NASHVILLE, Tenn. – The Tennessee Sports Hall of Fame announced Christian Coleman and #VFL Justin Gatlin as honorees at their 51st Induction Banquet.

Coleman was named the 2017 Amateur Male Athlete of the Year for the second straight year. Gatlin attended Tennessee from 2000-02 and was honored as the 2017 Professional Male Athlete of the Year. The two Tennessee sprinters will be honored on Saturday, June 3rd at the Omni Hotel in Nashville.

The ceremony will be in conjunction with the 2017 Tennessee Sports Hall of Fame Class. The 10-person class was announced in November and includes five former Tennessee football players: Chad Clifton, Al Wilson, Haskel Stanback, Graham Vowell and Willie Gault. Gault also was an 11-time All-American for the Tennessee track team as he competed in the short sprints and hurdles.

Coleman earned the award after winning two NCAA Indoor National Championships and being named the USTFCCCA National Indoor Track Athlete of the Year. Coleman won both the 60m and 200m national titles in record-setting fashion as he joined Justin Gatlin (2002) and Kim Collins (2001) as the only athletes to win the double in the last 30 years. He joined the elite company by becoming the only person to rank in the all-time collegiate top 10 in both the 60m and 200m races, ranking second in the 200m and tied for first in the 60m.

Coleman won the NCAA Championship in the 60m dash by tying a collegiate record with a time of 6.45 seconds. The junior sprinter had a .09 second margin of victory, the largest margin of victory in NCAA Championship history. He also set a NCAA Indoor National Championship meet record, facility record and school record while tying for the top mark posted in the world during the 2017 season. Coleman did not lose a 60m race all indoor season, posting marks under 6.56 seconds on seven occasions while the rest of the student-athletes in NCAA Division I have done it only three times. He won the 60m SEC Championship for the second consecutive season and posted three of the top five times in the world in the 60m this year.

In the 200m, Coleman recorded second-fastest collegiate time in history as he finished in 20.11. Coleman's mark is the fastest in the world this year and only trailed Wallace Spearmon's 2005 mark of 20.10. He won his heat by more than half a second as he won his second consecutive NCAA Indoor 200m championship. He is the eighth person to win two 200m national titles and the seventh to do it in back-to-back years. Coleman lost only one race in the 200m all season, and holds three of the top 10 times in the world this year.

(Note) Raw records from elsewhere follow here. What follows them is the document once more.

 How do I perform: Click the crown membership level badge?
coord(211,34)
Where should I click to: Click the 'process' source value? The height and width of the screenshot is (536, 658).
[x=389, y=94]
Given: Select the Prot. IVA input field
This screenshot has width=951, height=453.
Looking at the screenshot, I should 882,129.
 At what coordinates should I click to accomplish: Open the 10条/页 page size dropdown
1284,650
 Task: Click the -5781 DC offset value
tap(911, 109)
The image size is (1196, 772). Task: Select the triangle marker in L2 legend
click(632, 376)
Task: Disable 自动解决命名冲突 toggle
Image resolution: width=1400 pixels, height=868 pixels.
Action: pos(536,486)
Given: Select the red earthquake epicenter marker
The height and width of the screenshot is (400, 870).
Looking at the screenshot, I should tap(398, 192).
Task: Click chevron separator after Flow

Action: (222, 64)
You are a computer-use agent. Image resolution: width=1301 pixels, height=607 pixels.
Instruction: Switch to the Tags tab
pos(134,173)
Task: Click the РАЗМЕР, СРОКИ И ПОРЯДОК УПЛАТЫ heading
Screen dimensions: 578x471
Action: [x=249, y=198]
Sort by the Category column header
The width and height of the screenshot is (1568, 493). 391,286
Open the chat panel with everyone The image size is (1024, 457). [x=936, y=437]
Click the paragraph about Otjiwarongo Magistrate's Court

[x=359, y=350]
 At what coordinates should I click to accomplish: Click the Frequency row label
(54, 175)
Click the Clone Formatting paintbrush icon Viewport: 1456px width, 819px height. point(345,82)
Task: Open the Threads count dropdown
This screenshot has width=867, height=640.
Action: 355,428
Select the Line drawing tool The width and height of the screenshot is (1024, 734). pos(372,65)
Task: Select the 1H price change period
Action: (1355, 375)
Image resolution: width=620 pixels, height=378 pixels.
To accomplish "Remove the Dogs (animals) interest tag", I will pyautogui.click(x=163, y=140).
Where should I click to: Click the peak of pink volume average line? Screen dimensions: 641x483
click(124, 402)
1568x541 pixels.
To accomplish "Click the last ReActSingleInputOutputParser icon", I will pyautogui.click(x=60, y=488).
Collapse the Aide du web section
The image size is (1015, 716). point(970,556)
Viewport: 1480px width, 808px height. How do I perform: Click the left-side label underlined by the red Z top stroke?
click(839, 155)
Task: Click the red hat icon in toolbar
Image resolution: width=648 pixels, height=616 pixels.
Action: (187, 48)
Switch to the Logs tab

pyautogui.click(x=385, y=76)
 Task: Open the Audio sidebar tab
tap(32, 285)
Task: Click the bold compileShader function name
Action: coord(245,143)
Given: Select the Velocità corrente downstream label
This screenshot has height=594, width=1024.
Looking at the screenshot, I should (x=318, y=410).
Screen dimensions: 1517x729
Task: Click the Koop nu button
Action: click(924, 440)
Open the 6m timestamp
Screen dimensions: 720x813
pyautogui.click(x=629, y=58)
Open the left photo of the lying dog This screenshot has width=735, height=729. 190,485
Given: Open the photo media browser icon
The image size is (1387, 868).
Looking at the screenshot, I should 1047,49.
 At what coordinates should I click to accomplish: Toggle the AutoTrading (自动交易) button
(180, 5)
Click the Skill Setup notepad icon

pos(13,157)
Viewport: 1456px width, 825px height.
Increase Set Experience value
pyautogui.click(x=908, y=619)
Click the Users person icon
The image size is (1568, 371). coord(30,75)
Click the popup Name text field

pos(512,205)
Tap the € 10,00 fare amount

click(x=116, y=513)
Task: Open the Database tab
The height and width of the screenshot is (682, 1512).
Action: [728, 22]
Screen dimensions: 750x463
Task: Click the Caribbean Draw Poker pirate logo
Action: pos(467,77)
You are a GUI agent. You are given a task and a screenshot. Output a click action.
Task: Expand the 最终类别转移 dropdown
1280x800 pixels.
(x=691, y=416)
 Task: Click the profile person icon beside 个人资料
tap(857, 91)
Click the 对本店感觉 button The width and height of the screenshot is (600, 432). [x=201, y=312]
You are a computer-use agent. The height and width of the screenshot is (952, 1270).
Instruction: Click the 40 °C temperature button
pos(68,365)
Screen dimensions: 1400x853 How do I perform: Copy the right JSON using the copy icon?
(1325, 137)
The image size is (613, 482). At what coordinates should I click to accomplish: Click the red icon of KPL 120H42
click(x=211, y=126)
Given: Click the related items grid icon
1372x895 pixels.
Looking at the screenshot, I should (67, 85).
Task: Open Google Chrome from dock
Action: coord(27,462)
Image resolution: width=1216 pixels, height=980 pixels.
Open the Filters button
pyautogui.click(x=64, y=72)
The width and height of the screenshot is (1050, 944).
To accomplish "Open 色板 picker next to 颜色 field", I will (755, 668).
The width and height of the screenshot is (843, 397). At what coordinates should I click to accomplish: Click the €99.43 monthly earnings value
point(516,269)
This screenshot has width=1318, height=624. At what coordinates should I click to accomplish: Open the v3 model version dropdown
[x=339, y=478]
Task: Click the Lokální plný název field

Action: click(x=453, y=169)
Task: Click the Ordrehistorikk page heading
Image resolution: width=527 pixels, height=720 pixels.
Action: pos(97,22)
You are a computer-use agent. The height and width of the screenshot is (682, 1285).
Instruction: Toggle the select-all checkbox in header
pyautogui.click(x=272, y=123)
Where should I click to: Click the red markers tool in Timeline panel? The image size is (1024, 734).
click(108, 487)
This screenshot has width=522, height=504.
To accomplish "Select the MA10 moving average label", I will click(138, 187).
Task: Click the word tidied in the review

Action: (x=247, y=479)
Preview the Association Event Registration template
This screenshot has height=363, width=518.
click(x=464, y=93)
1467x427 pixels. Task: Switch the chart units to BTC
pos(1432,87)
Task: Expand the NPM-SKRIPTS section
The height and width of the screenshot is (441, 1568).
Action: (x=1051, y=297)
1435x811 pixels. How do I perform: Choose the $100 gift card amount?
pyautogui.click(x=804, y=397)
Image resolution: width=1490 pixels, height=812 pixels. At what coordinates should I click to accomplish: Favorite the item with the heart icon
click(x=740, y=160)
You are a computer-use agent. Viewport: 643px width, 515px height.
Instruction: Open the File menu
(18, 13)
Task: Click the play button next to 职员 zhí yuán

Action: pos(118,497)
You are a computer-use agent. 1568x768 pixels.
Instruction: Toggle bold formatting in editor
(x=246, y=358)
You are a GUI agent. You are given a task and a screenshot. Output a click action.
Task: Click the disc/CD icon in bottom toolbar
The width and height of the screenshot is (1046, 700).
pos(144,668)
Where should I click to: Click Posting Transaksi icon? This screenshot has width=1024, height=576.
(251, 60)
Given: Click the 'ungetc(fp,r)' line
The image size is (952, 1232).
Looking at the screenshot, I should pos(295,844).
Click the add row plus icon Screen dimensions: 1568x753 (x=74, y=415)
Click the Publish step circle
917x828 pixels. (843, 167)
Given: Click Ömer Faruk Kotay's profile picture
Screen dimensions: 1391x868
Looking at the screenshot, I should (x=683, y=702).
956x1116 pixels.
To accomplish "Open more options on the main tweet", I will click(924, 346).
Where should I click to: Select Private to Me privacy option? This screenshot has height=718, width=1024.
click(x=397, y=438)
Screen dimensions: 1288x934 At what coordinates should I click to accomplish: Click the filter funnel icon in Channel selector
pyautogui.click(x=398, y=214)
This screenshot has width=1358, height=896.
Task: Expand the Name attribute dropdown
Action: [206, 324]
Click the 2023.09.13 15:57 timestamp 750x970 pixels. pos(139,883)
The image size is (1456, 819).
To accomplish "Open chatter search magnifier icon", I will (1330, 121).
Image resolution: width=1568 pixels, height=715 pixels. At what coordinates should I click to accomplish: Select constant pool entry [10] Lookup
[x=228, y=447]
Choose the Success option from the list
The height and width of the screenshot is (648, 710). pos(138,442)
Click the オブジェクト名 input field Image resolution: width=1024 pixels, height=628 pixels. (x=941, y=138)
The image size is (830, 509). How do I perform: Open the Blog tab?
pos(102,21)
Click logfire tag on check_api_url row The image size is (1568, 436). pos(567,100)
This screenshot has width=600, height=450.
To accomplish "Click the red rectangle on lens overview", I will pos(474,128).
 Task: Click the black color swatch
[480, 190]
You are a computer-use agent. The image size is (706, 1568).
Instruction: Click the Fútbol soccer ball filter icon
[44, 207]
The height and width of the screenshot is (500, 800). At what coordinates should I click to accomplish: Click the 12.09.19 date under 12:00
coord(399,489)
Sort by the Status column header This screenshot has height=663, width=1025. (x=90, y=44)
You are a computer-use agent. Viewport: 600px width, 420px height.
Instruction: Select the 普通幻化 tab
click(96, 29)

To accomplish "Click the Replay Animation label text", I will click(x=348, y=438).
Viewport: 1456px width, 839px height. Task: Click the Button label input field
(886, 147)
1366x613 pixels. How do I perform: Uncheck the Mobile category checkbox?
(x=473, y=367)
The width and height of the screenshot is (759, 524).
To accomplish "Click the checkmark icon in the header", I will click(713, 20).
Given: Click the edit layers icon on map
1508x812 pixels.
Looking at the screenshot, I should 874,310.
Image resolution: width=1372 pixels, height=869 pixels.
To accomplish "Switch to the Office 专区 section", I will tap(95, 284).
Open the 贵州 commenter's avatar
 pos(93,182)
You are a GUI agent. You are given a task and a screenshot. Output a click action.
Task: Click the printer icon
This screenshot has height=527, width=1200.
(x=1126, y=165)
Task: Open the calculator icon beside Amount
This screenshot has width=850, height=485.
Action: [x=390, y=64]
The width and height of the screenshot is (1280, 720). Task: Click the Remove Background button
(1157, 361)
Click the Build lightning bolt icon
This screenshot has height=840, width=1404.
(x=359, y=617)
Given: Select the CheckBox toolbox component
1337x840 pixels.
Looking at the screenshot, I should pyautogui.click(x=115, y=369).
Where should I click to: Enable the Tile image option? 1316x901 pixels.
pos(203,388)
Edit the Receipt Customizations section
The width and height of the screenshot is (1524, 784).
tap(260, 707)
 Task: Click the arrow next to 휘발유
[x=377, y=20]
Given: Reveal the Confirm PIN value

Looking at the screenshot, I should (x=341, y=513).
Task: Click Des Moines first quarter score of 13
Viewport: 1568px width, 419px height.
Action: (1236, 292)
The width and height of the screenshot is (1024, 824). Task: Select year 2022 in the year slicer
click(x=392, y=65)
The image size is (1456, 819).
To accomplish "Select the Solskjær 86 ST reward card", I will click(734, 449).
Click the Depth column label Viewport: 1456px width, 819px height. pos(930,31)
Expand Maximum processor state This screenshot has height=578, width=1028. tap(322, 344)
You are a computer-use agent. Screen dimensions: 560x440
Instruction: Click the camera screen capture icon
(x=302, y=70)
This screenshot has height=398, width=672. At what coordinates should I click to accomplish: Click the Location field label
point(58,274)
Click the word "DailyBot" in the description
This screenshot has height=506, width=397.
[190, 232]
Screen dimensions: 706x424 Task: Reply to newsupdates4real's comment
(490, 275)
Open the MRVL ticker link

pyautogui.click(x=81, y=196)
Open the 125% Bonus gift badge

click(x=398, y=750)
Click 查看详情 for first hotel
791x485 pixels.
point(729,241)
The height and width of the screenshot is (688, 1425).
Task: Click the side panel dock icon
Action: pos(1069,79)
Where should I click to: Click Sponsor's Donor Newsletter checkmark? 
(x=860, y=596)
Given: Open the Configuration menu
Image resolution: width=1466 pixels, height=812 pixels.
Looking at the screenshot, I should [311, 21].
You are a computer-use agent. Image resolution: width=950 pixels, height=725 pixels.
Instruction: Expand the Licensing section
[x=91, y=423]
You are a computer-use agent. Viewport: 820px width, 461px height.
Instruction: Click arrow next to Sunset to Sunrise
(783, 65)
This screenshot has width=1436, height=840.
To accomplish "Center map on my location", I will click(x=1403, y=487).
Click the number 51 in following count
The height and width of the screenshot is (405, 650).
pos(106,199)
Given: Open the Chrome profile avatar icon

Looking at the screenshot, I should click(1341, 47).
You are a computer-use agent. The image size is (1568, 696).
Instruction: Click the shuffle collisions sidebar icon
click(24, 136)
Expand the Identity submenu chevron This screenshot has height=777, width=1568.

Coleman also set the school record in the 100m last outdoor season with a mark of 9.95 at US Trials. The Atlanta, Georgia native finished second in both the 100m and 200m dashes at the NCAA Outdoor Championships. Coleman followed that up by running 100m times of 9.96, 9.95 and 10.06 at the US Olympic Trials and earned a spot on the USA team at the Olympics in Rio de Janeiro. Coleman competed in the prelims of the 4x100m competition as the USA qualified with the top time. The squad finished third in the finals, but was disqualified for a handoff outside the zone.

Former Tennessee sprinter Justin Gatlin won the silver medal in the 100m dash at the 2016 Rio de Janeiro Olympics as he finished in a time of 9.89 seconds. Gatlin now has won five Olympic medals. The former six-time NCAA Champion also competed in the 200m dash and the 4x100m relay in Rio. He ran the second leg for the relay squad in the final.

In order to qualify for the US Olympic team, Gatlin had one of the most remarkable performances, running 100m times of 9.80 and 9.83, the first and third-fastest times in the world during the 2016 calendar year. He also posted a mark of 19.75 in the 200m, the second-fastest 200m time in the world during 2016.

Gatlin posted seven 100m marks of 9.95 or faster in the 100m during the 2016 season, more than any other athlete. Usain Bolt only hit that threshold three times during 2016. He was the oldest U.S. sprinter to reach the Olympic Games since 1912. Gatlin, 34, also became the oldest sprinter to ever medal in Olympic history, breaking the age record that belonged to Linford Christie of Great Britain who was 32 when winning her last medal.

Coleman and Felicia Brown were both named Tennessee Sports Hall of Fame Amateur Athletes of the Year last season.